If $$x^{2} y^{3}=4 / 27$$ and $$d y / d t=1 / 2,$$ then what is $$d x / d t$$ when $$x=2 ?$$

Answer

**step1 Understand the Relationship Between x and y**

This problem provides an equation that connects two quantities, x and y. It also gives us information about how y is changing over time and asks us to find how x is changing over time.

$$x^2 y^3 = \frac{4}{27}$$

**step2 Find the Value of y when x = 2**

Before we can determine the rate at which x is changing, we first need to find the specific value of y at the exact moment when x is equal to 2. We use the original equation relating x and y for this purpose.

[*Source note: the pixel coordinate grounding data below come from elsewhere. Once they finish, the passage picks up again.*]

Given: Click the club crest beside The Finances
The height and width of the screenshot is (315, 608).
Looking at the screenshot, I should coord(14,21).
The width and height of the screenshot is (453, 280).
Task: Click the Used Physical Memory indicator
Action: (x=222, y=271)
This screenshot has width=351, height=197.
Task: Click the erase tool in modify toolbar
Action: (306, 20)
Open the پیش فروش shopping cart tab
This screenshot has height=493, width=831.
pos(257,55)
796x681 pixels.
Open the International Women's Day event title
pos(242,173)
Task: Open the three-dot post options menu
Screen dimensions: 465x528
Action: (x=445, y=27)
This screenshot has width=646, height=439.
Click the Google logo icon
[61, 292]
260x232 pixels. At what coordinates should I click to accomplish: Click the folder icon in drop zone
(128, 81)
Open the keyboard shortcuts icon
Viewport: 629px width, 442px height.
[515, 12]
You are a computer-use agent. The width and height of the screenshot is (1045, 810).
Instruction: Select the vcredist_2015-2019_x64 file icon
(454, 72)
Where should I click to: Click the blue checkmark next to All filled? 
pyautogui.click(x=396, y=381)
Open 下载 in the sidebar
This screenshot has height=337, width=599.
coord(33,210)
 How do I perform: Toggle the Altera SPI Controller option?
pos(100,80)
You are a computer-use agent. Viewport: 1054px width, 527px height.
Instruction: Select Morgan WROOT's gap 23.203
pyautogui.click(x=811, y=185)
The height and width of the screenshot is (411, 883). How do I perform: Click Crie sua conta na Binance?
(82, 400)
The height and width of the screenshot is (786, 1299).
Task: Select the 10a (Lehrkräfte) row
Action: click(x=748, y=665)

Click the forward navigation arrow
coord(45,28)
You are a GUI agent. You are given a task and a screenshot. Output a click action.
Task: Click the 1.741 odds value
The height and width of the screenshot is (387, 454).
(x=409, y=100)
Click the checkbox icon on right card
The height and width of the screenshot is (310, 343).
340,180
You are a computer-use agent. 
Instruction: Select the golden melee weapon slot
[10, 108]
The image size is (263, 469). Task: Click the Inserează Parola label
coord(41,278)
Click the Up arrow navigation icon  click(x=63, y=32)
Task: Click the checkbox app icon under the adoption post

$$(2)^2 y^3 = \frac{4}{27}$$

Calculate $$2^2$$:

$$4 y^3 = \frac{4}{27}$$

To find $$y^3$$, we divide both sides of the equation by 4:

$$y^3 = \frac{4/27}{4}$$

$$y^3 = \frac{1}{27}$$

Now, to find y, we take the cube root of both sides of the equation:

$$y = \sqrt[3]{\frac{1}{27}}$$

$$y = \frac{1}{3}$$

**step3 Express the Rates of Change over Time**

In this problem, $$dx/dt$$ represents the rate at which the value of x is changing with respect to time, and $$dy/dt$$ represents the rate at which the value of y is changing with respect to time. Since x and y are connected by the given equation, their rates of change are also related. To find this relationship, we consider how the entire equation changes as time passes. This involves a mathematical operation known as differentiation (finding the rate of change). When we apply this operation to the equation $$x^2 y^3 = \frac{4}{27}$$, considering that both x and y depend on time, we use specific rules for rates of change to get:

$$2x y^3 \frac{dx}{dt} + x^2 (3y^2 \frac{dy}{dt}) = 0$$

The right side of the equation is 0 because 4/27 is a constant number, and its rate of change over time is always zero.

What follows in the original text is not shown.